== SOURCE DATA

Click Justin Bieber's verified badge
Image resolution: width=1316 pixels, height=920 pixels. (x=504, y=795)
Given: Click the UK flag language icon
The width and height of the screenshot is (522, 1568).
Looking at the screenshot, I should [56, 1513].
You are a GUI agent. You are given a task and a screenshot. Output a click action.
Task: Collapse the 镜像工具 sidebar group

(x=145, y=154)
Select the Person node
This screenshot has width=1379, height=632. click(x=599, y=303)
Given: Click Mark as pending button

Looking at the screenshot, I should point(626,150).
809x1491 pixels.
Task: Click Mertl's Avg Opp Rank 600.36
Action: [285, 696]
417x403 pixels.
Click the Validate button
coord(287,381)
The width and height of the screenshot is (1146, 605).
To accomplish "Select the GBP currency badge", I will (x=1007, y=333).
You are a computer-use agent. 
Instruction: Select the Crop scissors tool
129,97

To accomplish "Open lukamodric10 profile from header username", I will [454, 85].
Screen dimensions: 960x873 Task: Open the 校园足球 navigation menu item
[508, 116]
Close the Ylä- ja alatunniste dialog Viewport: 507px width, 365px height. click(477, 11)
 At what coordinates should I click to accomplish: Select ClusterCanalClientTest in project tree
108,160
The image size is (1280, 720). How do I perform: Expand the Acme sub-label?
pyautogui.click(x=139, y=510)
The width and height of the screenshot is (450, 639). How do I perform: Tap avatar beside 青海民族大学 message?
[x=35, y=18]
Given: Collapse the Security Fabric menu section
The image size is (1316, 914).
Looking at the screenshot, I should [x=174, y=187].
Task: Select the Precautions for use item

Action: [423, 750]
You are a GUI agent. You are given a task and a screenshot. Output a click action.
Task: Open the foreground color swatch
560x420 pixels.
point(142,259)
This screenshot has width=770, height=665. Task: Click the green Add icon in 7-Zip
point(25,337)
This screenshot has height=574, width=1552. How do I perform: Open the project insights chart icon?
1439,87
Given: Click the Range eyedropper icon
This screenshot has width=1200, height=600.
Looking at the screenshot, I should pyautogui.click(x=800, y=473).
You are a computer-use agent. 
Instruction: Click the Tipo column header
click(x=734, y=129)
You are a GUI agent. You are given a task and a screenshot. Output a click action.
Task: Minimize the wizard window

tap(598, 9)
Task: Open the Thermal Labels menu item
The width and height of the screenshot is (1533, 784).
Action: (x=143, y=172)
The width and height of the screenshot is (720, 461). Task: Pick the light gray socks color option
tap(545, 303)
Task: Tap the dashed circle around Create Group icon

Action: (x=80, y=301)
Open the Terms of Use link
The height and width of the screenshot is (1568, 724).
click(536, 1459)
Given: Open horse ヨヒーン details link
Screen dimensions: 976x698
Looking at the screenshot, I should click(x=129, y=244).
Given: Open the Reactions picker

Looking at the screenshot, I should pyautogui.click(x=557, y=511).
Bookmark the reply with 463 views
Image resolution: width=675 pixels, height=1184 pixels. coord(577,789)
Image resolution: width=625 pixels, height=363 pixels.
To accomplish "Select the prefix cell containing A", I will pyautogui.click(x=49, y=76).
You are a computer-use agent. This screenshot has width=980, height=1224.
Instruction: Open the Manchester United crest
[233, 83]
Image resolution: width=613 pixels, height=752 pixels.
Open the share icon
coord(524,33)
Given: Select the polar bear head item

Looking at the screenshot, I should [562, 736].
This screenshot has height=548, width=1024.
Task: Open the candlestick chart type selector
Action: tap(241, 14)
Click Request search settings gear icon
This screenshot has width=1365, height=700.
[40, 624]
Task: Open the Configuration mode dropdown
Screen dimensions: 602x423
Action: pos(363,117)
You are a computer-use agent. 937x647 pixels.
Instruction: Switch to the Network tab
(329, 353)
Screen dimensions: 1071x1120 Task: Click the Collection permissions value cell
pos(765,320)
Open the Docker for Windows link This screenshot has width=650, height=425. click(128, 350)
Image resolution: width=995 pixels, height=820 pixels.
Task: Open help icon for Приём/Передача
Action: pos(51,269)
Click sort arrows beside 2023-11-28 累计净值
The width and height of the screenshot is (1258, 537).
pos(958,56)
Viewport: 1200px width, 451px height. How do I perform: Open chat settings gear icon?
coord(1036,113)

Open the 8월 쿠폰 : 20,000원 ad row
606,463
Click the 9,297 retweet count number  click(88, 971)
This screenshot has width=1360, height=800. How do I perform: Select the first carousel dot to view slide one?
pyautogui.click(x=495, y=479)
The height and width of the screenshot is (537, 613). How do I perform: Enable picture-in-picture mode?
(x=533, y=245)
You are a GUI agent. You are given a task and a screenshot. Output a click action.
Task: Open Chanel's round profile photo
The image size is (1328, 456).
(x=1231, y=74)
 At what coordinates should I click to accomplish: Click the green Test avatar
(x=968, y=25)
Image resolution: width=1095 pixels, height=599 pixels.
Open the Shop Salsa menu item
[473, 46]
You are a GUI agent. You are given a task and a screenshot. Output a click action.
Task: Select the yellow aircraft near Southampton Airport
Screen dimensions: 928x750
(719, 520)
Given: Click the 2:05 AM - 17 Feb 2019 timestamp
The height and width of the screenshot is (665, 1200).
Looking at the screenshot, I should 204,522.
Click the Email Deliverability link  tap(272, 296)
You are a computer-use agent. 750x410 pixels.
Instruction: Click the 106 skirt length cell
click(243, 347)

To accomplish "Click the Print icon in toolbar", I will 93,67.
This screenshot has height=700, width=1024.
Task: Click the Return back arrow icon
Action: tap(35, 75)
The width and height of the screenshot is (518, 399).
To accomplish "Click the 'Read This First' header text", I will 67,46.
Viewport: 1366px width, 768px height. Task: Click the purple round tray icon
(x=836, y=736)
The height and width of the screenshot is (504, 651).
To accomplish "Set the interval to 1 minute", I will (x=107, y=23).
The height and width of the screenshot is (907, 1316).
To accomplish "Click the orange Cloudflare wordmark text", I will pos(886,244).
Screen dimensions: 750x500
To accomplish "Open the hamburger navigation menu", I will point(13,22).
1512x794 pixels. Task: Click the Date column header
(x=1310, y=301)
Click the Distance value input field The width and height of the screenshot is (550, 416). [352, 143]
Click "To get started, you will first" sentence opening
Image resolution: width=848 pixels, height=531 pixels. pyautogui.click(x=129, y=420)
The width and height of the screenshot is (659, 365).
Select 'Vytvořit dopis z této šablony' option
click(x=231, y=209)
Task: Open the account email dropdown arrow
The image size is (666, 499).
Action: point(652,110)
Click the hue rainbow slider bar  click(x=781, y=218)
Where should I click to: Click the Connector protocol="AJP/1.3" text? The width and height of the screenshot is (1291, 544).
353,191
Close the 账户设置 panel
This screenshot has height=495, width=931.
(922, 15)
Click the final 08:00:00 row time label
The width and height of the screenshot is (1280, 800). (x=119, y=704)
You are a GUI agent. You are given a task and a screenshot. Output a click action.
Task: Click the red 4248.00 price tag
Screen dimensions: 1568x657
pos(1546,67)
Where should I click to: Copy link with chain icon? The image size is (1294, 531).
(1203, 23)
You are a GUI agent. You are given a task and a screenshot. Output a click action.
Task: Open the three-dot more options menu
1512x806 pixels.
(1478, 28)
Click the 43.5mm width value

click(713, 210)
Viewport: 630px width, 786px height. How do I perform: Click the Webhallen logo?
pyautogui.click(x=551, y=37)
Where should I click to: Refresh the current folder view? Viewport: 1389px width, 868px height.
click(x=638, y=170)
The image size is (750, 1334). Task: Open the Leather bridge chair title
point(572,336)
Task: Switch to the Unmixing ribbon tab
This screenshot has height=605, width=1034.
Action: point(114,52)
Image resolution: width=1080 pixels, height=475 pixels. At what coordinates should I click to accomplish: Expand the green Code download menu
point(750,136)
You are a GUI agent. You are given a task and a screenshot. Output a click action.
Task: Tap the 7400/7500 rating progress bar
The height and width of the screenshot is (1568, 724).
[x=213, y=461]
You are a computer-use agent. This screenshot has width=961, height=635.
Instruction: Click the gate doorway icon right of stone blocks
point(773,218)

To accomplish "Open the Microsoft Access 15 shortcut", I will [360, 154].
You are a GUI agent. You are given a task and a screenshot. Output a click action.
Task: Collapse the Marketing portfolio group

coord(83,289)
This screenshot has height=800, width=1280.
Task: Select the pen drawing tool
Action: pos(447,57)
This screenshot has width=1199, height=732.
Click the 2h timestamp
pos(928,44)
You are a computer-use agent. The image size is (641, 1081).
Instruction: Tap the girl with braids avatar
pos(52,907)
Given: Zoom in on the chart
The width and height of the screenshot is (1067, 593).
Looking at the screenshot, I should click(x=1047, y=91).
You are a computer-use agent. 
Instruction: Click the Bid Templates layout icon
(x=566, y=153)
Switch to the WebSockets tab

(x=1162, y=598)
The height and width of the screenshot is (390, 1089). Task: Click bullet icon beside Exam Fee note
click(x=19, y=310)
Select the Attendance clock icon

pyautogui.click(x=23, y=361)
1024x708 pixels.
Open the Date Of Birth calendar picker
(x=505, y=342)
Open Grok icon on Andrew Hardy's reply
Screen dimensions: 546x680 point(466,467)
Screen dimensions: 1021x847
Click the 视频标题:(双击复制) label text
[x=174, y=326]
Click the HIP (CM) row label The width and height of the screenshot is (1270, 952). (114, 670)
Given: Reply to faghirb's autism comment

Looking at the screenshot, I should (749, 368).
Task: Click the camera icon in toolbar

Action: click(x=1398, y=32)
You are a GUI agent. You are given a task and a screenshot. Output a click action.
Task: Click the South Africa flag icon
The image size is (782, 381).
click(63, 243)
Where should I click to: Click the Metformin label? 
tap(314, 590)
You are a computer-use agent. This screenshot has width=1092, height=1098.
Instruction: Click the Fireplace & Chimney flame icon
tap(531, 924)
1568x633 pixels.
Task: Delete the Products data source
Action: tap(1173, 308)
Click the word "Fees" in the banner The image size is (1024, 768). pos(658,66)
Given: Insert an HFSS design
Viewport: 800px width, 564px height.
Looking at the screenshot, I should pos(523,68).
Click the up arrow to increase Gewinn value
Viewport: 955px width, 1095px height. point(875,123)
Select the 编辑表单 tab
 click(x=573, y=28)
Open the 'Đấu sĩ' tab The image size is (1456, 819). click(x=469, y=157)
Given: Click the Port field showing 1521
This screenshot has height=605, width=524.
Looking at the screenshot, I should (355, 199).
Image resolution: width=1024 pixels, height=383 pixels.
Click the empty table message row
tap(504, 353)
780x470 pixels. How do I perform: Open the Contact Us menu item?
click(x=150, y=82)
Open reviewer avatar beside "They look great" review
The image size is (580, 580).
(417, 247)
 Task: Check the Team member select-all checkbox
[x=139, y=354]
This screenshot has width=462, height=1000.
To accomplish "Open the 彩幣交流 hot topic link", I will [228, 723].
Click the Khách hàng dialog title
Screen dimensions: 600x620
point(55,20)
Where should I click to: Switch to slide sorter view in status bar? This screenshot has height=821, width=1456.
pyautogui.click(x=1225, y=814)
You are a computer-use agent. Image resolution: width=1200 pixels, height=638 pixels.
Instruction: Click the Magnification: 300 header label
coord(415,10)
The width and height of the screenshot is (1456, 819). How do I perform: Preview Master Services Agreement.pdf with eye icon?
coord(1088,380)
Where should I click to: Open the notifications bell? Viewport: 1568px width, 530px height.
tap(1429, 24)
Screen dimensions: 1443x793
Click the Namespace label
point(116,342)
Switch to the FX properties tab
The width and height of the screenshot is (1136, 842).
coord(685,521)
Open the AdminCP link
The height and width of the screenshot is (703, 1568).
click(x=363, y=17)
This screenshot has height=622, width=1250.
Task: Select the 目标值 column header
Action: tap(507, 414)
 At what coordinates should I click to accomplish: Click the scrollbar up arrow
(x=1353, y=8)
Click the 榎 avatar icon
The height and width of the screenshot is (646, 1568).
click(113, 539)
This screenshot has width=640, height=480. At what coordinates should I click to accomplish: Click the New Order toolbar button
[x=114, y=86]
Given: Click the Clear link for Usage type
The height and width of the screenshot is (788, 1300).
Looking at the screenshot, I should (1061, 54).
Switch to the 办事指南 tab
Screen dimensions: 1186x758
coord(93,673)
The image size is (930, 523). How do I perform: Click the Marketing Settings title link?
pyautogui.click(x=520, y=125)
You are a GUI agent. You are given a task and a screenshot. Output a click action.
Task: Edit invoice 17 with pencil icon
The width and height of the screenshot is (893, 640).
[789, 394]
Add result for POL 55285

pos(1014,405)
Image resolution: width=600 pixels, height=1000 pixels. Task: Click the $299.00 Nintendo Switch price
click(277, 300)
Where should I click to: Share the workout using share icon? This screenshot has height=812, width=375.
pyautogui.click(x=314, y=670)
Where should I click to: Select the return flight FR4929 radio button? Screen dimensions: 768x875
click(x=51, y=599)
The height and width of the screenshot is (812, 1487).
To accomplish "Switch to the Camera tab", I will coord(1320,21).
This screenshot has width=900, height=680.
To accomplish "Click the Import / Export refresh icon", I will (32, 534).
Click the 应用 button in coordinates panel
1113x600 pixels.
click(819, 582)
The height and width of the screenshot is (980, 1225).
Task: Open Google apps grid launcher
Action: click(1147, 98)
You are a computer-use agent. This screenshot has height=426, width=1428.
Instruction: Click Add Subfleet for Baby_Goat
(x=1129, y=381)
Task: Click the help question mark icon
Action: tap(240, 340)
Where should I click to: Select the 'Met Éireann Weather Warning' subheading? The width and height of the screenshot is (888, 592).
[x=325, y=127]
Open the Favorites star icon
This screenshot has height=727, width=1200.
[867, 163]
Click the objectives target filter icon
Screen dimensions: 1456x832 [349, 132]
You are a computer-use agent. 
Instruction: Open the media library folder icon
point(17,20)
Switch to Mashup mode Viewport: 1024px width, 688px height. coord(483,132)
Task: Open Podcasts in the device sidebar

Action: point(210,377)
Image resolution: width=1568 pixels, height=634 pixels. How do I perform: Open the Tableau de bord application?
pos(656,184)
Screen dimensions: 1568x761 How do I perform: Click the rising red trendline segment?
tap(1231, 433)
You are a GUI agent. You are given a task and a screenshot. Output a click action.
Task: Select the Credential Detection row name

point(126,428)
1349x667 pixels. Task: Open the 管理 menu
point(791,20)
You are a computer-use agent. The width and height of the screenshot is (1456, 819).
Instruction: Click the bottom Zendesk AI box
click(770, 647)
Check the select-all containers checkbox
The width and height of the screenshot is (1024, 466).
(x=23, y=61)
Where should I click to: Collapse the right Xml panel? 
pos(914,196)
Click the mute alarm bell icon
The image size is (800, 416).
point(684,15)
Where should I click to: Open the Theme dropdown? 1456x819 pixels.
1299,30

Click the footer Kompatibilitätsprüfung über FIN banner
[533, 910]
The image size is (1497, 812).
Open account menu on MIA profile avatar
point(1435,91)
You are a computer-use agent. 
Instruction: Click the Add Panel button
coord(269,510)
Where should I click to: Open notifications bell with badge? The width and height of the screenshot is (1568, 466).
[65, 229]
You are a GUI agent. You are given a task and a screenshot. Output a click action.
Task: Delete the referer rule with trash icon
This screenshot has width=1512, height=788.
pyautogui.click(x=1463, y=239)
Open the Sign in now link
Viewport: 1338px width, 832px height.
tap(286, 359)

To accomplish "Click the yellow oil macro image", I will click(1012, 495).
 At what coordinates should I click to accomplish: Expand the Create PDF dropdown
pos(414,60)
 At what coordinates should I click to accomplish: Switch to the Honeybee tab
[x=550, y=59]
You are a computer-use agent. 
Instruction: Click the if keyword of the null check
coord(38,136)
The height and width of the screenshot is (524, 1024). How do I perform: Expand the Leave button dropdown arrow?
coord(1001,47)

====

Extract every line from the records above that contains the word "flag".

Given: Click the UK flag language icon
Task: Click the South Africa flag icon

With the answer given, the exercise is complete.